▸ **PROBLEM DETAILS**
Transcribe the stretch of entries below from the line with "Image resolution: width=2104" through the line with "Task: Select the Move tool", exactly and with both ends included; leave out all other lines.

▸ **RECORDS FOR THIS EXERCISE**
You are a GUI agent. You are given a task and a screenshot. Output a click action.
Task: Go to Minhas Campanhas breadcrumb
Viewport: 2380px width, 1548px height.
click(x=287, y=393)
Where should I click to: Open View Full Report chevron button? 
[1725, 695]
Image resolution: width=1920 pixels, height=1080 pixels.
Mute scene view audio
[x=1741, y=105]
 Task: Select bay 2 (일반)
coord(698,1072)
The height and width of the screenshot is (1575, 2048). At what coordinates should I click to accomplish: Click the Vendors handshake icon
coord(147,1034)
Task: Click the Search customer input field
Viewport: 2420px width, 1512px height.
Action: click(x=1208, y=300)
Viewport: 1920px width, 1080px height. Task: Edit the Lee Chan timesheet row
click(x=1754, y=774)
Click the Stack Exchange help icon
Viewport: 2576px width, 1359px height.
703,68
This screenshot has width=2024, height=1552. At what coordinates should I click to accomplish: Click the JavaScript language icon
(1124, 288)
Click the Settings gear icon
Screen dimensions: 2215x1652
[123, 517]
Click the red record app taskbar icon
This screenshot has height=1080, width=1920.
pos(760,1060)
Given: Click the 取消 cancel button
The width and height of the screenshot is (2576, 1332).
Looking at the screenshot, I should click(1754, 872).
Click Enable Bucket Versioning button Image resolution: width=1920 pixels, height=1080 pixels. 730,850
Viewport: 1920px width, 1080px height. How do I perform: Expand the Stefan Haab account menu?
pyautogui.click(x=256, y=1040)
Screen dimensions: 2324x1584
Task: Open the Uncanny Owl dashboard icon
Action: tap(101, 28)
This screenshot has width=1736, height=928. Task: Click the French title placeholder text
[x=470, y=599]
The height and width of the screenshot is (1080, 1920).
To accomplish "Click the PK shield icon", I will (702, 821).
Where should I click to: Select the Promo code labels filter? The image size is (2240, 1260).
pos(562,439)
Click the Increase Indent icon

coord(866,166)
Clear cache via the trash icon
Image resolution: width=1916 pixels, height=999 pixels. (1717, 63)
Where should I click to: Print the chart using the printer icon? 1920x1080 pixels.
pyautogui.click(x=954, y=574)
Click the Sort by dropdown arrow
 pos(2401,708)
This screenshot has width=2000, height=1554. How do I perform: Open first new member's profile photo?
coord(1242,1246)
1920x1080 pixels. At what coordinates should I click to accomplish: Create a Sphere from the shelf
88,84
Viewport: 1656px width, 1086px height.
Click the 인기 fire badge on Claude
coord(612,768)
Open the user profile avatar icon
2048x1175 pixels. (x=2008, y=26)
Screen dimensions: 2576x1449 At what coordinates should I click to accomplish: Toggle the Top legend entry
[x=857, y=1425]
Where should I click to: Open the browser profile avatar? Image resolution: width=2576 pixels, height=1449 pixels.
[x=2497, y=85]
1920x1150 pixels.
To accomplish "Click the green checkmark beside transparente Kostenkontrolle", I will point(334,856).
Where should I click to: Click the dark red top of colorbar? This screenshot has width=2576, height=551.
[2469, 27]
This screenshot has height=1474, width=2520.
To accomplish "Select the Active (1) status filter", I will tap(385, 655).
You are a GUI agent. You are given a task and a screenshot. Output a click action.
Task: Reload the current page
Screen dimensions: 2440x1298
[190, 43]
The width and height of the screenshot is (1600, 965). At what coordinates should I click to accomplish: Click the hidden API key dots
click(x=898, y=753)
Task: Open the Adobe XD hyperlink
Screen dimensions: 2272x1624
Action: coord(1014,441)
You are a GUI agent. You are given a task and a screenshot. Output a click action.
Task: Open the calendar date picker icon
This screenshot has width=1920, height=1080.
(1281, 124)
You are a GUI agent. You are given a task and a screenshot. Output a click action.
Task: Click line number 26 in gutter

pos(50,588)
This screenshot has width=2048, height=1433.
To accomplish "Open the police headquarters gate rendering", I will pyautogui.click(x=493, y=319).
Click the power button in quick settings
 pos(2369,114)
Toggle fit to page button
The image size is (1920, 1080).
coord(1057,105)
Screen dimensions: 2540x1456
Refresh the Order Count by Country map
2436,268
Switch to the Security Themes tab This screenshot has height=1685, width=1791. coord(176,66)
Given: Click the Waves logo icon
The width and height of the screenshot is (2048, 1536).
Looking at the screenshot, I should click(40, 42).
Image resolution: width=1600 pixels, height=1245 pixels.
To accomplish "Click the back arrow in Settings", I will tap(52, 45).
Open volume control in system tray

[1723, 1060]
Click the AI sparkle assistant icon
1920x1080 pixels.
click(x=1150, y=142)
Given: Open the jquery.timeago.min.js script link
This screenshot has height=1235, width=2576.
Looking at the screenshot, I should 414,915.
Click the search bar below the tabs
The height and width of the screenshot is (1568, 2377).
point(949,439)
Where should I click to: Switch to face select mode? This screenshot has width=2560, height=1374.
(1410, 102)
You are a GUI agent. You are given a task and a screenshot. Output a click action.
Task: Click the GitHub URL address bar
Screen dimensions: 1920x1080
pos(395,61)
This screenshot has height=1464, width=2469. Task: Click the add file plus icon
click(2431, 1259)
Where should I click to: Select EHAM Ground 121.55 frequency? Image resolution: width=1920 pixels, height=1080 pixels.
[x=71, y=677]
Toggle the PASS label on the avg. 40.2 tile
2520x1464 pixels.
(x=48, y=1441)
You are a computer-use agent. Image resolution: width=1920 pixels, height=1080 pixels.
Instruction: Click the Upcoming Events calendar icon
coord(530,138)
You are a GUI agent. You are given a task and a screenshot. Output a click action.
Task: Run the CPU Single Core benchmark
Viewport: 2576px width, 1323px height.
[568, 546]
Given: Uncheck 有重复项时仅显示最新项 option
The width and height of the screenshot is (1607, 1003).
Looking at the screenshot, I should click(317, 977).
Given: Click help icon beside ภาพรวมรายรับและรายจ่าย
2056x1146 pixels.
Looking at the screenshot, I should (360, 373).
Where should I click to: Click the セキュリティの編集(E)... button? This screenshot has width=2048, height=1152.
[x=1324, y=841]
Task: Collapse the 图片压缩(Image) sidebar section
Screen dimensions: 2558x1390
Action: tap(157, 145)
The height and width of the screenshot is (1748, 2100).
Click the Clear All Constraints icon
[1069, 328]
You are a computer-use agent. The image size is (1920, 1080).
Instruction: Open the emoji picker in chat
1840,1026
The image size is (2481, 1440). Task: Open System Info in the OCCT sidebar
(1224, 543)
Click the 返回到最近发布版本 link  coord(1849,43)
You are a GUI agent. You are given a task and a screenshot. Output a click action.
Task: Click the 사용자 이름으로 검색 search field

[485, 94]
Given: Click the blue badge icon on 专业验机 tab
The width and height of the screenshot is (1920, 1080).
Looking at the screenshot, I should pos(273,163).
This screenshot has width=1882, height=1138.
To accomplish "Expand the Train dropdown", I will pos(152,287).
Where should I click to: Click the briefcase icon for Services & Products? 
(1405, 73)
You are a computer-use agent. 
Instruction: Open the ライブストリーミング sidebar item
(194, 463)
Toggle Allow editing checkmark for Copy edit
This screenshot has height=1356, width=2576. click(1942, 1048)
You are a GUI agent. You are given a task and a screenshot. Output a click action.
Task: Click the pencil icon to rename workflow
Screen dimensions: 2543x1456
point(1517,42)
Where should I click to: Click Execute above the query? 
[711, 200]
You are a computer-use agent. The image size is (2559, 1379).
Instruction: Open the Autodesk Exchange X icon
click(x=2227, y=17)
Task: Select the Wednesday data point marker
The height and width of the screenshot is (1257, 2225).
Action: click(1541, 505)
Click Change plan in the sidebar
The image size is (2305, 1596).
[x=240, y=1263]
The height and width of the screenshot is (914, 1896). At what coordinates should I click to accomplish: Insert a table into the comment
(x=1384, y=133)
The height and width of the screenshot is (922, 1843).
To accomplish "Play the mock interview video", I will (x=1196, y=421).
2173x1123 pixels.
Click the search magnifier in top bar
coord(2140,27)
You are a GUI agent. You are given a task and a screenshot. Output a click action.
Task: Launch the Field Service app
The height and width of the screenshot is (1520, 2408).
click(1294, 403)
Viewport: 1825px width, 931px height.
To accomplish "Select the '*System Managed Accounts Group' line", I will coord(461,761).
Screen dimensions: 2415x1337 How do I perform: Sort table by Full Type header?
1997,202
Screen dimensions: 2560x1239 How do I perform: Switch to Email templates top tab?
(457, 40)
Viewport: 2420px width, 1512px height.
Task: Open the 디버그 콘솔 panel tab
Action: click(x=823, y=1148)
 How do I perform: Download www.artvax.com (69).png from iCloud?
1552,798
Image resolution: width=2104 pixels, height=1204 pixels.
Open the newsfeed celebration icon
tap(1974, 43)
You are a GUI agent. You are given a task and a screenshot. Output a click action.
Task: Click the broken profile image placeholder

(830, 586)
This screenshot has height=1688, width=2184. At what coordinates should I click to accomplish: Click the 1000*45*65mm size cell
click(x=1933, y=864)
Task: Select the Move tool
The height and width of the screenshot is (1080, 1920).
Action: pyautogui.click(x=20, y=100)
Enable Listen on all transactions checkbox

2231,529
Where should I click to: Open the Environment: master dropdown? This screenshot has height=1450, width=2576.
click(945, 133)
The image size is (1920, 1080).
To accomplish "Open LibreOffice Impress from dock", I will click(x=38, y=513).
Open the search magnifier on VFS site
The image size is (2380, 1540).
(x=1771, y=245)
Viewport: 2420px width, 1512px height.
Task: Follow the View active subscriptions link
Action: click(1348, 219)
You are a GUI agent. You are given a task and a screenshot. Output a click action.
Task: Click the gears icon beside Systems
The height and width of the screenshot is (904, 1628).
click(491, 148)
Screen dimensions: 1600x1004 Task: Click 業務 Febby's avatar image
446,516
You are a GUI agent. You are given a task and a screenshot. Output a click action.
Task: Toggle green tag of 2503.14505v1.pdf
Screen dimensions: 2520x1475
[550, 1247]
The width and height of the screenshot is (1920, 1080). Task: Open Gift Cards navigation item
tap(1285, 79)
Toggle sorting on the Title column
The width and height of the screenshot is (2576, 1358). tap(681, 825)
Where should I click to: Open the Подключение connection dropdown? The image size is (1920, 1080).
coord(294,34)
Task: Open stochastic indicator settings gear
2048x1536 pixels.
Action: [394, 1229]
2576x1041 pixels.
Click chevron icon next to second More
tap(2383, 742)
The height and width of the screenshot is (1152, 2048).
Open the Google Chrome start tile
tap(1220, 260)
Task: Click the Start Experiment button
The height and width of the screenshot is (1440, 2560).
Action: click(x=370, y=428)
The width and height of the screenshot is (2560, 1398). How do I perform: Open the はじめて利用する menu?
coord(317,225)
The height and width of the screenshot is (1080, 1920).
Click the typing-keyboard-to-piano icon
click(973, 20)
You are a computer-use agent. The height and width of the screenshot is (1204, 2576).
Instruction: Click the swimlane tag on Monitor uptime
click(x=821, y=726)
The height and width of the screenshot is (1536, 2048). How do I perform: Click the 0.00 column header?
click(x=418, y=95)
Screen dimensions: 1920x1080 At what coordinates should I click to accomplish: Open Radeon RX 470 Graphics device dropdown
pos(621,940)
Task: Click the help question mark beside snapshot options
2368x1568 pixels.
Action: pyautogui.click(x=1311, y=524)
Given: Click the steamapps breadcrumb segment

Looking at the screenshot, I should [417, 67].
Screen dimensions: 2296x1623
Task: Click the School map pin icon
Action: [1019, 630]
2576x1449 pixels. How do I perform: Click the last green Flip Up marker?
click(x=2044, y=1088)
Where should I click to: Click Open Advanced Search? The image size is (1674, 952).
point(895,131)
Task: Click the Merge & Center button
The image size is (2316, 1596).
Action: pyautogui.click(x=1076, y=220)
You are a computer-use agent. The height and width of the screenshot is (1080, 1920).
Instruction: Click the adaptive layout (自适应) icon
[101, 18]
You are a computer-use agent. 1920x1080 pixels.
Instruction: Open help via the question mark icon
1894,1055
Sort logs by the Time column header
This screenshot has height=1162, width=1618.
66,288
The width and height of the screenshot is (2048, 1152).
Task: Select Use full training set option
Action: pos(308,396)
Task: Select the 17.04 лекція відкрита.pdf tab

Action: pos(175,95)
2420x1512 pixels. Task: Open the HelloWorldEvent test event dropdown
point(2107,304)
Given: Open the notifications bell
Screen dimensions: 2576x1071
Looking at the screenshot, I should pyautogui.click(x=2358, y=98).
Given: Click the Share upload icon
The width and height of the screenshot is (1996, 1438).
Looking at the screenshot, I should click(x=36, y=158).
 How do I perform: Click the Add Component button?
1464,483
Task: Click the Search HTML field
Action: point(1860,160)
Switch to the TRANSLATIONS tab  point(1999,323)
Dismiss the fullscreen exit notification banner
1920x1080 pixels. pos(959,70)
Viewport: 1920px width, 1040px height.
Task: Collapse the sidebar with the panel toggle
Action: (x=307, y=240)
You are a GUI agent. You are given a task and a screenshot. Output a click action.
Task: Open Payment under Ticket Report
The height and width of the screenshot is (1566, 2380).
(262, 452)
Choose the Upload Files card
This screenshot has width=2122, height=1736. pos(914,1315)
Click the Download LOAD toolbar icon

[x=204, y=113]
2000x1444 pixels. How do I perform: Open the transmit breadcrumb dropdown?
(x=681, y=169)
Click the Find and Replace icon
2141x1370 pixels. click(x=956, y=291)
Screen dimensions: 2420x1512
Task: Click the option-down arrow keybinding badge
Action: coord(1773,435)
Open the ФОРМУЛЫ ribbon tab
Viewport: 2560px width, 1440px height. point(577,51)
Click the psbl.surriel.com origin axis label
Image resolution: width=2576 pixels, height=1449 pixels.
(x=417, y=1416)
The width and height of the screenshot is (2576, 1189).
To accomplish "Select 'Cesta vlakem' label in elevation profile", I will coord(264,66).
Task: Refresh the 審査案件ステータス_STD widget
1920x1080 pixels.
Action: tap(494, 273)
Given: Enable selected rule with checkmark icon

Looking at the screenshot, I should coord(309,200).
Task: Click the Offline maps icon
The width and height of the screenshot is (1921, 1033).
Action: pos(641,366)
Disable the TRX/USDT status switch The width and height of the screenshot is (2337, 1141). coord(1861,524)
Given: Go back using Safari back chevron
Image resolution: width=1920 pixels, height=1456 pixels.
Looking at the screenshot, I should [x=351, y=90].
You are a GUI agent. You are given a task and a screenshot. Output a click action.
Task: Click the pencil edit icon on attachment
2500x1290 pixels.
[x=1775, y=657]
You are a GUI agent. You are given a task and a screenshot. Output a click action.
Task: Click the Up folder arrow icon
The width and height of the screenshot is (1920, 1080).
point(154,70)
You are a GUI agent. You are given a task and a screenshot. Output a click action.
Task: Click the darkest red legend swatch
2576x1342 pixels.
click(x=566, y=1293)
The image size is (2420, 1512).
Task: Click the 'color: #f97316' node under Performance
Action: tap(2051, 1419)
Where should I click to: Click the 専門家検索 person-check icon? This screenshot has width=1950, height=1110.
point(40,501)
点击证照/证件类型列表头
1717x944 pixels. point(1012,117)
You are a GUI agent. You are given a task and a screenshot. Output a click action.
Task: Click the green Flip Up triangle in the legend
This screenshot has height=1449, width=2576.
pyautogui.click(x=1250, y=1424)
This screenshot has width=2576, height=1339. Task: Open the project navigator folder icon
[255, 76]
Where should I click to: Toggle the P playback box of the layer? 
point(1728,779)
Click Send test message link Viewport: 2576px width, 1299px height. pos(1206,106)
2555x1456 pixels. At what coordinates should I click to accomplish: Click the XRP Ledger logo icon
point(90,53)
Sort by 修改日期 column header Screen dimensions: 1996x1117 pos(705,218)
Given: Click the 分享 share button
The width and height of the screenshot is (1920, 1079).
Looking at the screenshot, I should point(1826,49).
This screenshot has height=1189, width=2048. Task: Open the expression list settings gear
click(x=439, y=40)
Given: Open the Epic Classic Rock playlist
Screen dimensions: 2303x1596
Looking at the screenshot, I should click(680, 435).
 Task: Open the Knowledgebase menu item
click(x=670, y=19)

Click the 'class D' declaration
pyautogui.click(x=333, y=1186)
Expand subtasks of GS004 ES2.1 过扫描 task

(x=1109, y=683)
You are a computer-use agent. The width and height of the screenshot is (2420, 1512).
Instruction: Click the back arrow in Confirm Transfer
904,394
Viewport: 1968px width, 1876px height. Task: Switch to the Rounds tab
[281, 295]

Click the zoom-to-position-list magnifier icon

▸ **ANSWER AREA**
Image resolution: width=2104 pixels, height=1204 pixels.
Open the newsfeed celebration icon
tap(1974, 43)
You are a GUI agent. You are given a task and a screenshot. Output a click action.
Task: Click the broken profile image placeholder

(830, 586)
This screenshot has height=1688, width=2184. At what coordinates should I click to accomplish: Click the 1000*45*65mm size cell
click(x=1933, y=864)
Task: Select the Move tool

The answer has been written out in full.